The first transaction left the door open for further exchanges but the second leads to a breakdown of communication and to a lot of energy spent either repairing the damage or making it worse. "Should" was the key word in the last transaction: it carried an implied criticism and the second person instinctively fought back.

Beneath the apparently endless complexities of communication between two people are some fairly simple ground rules which, once understood, can be used to make such transactions consistently productive and rewarding for both parties. Everyone's time is used to greater effect and a greater degree of harmony may be achieved. TA works even if only one participant in a transaction is using it.

The theory underpinning TA is that the behavioural bit of your brain is divided into three parts: the Parent, the Adult and the Child. The Parent is further subdivided into two more bits: the Critical Parent and the Nurturing Parent. The Child is also divided into two parts: the Free Child and the Adapted Child. And that's it. Every utterance can be slotted into one or other of these five categories and we all readily slip from one category to another during the course of the day.

The Critical Parent is the scolding side of the Parent: "How many times must I tell you, you ought to . . . " The Nurturing Parent is more inclined to say "There, there. Don't worry, let's see if I can help you." The Adult approach is always objective, factual and unemotional: "What exactly is the problem? Have you tried the xyz approach?" The Free Child is pretty unrestrained and apt to say something like, "Oh knickers, I can't be bothered with this". The Adapted Child on the other hand will use an approach designed to placate: "I'm really sorry, I tried my very best . . . "

Depending on circumstances, one behaviour is clearly preferable to another. As a rule our repertoire of Adult behaviour increases as we go through life, while the Parent and Child behaviours are more like tape recordings made when we were much younger, picking up our behavioural patterns from the ' people' around us.

In our earlier example .."should" of the Critical Parent 'hooked' the "sod off" reaction of the Free Child. Whenever you pitch in with non-Adult behaviour there is a danger of hooking its complement from the other person. An Adapted Child's "I did my best" is likely to hook a Nurturing Parent's "There, there". Occasionally it will hook the Critical Parent's "Well it wasn't bloody good enough". If the transaction continues in this way then it cannot lead anywhere useful.

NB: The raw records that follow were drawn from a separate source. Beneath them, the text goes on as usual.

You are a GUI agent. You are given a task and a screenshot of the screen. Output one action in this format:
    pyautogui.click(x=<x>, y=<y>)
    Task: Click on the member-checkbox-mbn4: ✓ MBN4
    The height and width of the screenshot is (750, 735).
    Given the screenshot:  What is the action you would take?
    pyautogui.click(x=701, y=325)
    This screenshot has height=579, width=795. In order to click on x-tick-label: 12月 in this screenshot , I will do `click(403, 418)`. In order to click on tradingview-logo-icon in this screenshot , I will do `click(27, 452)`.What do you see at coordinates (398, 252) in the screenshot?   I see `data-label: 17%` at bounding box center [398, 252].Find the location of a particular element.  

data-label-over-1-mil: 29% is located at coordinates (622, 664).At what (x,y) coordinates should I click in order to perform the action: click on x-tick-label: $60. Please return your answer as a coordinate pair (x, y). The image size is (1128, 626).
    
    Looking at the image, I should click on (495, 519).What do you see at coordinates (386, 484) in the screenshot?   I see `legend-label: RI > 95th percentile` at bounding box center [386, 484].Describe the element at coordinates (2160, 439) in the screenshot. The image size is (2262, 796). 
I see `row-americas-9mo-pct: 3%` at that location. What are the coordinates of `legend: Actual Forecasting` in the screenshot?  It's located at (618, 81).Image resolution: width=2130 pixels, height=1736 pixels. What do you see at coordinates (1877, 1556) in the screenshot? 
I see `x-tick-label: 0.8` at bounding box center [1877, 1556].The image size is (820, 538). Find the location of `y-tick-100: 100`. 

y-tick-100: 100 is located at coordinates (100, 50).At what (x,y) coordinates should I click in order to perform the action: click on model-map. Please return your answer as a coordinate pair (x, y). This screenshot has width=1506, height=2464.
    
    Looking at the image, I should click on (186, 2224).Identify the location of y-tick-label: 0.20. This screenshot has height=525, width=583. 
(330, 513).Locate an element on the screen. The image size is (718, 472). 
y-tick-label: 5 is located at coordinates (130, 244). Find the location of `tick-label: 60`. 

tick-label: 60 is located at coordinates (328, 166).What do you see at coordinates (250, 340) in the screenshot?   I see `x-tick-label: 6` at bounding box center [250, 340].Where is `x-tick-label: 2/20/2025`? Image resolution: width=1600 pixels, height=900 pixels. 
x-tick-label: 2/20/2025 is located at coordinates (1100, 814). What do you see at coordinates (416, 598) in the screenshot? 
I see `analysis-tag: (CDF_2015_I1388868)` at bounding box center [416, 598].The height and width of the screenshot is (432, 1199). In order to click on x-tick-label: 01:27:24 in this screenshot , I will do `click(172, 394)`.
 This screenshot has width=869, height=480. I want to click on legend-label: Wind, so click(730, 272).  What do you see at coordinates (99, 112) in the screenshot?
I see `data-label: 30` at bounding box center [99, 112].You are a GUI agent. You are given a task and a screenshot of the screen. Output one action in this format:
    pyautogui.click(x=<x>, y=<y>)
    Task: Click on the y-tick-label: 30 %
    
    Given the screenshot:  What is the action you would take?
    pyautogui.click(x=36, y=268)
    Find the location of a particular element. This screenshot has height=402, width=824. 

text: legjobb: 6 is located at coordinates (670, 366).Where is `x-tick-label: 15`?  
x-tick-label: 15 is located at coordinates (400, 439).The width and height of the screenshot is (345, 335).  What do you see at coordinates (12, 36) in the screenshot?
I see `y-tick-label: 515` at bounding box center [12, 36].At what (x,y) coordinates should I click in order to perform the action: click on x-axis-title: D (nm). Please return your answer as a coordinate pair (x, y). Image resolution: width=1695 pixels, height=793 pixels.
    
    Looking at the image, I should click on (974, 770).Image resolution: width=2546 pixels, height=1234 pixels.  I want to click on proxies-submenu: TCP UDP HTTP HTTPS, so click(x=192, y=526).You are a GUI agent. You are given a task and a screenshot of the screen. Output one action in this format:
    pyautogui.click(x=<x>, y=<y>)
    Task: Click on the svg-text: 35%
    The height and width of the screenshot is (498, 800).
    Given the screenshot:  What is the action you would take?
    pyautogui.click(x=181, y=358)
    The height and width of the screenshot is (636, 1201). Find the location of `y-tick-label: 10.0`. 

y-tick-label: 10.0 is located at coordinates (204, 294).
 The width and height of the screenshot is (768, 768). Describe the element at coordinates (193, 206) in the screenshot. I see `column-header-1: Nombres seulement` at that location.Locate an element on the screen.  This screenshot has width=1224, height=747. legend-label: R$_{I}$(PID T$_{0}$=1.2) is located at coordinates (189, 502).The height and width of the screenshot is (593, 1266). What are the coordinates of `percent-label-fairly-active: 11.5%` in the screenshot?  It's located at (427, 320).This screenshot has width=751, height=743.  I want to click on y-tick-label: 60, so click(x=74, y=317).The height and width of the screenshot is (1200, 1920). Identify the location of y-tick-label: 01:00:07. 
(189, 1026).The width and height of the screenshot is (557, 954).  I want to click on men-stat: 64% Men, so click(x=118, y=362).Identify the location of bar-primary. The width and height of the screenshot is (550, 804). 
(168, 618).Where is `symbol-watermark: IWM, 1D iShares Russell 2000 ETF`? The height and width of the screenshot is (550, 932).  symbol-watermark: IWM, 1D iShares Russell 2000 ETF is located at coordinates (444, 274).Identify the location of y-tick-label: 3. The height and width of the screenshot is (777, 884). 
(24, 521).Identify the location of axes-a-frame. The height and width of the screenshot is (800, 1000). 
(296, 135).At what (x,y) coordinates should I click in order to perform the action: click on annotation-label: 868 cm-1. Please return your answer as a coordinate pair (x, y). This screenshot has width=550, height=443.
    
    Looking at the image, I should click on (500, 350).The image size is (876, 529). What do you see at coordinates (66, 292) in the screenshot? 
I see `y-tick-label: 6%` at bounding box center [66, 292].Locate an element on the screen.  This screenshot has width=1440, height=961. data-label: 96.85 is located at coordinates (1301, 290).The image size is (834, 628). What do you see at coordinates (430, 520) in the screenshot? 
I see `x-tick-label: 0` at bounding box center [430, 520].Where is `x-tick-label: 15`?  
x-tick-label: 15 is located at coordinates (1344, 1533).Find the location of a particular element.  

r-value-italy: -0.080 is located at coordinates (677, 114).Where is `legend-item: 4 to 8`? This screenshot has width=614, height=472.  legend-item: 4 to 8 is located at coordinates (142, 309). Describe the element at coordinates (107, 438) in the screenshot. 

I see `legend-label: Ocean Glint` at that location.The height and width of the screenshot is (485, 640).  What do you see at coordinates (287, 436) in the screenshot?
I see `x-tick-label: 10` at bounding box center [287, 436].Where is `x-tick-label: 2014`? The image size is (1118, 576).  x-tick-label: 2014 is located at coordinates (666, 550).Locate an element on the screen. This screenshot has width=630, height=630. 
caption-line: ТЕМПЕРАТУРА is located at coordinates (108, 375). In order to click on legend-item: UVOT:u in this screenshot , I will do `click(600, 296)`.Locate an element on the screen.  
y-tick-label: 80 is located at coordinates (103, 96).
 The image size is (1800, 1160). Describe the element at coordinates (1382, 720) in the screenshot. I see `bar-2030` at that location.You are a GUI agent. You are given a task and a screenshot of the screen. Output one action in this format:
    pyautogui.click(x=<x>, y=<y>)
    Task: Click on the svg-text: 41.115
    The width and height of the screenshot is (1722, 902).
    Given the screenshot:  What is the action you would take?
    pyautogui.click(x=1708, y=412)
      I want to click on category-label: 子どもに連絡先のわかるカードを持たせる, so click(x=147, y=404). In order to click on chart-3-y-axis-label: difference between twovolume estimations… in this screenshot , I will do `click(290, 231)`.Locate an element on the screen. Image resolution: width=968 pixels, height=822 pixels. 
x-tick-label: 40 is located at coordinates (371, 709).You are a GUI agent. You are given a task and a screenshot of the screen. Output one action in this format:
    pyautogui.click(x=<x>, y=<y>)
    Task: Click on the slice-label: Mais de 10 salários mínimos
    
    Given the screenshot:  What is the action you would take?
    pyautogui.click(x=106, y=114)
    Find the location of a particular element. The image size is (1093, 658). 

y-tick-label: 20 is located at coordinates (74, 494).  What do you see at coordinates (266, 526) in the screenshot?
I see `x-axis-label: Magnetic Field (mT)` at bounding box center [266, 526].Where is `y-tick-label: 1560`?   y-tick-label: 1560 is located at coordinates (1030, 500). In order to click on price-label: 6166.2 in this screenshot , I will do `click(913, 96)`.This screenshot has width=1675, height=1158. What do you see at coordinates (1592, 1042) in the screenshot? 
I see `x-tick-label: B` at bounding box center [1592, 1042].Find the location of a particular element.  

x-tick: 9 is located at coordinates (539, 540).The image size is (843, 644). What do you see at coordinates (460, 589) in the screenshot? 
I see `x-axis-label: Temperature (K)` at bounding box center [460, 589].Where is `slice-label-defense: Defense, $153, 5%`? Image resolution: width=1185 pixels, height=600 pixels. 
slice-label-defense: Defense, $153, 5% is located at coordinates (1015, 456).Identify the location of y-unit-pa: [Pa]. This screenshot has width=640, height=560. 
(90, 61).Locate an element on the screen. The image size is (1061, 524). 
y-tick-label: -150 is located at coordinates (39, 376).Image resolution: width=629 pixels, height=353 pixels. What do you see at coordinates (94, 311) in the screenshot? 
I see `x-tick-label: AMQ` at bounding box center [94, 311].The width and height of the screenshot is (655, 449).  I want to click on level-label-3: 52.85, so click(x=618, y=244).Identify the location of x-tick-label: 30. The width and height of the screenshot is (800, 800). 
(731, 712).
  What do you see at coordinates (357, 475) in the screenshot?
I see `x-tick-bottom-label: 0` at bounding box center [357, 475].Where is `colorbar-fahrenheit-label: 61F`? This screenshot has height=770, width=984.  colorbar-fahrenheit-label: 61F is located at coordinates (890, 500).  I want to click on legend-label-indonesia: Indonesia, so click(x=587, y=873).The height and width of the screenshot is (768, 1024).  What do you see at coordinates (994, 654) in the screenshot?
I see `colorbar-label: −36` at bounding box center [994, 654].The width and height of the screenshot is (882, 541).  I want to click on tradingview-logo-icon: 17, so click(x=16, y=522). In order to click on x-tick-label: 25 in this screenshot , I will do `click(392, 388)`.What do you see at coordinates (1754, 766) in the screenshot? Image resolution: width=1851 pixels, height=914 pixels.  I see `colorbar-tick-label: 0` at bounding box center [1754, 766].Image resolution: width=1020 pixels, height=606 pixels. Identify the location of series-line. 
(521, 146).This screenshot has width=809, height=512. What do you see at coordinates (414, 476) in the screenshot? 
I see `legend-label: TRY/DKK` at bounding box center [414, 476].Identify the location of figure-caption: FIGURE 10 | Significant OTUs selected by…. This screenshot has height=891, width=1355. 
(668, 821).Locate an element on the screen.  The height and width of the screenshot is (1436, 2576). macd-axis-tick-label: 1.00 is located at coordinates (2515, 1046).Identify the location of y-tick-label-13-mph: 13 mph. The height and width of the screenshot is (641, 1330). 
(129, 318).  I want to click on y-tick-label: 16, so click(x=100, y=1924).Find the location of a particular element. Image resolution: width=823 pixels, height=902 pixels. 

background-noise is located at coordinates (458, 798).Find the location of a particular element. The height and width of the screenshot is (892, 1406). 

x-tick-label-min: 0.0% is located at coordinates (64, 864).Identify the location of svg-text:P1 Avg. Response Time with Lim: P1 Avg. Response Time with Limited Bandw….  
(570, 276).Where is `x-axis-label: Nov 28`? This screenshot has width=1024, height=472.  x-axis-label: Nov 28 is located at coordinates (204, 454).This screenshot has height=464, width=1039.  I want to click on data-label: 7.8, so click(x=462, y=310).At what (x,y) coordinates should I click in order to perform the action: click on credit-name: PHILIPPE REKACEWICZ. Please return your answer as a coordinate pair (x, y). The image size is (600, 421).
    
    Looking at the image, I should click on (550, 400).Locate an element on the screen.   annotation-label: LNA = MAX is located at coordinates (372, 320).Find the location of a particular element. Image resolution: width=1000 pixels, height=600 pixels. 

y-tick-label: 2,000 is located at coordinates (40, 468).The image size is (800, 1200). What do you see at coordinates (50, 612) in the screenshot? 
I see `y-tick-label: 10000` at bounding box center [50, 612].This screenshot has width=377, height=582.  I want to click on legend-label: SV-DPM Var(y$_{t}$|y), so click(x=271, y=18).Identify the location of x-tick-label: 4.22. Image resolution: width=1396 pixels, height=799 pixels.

On the other hand an Adult's "We are having a number of problems with this job; the strike at the factory lost us raw materials and we missed the slot we had booked on the machine" is more likely to bring about an Adult response along the lines of "Okay, let's see what needs to be done to make the best of this situation".

There isn't space in Reflections to give you the full run-down on TA but if this has whetted your appetite, you'll probably enjoy a Pan book by Thomas Harris called 'I'm OK You're OK' or Addison Wesley's 'Born to Win' by Muriel James and Dorothy Jongeward. If you're at all interested in what makes people tick, I promise you an interesting read and possibly a complete transformation of your relationships with others.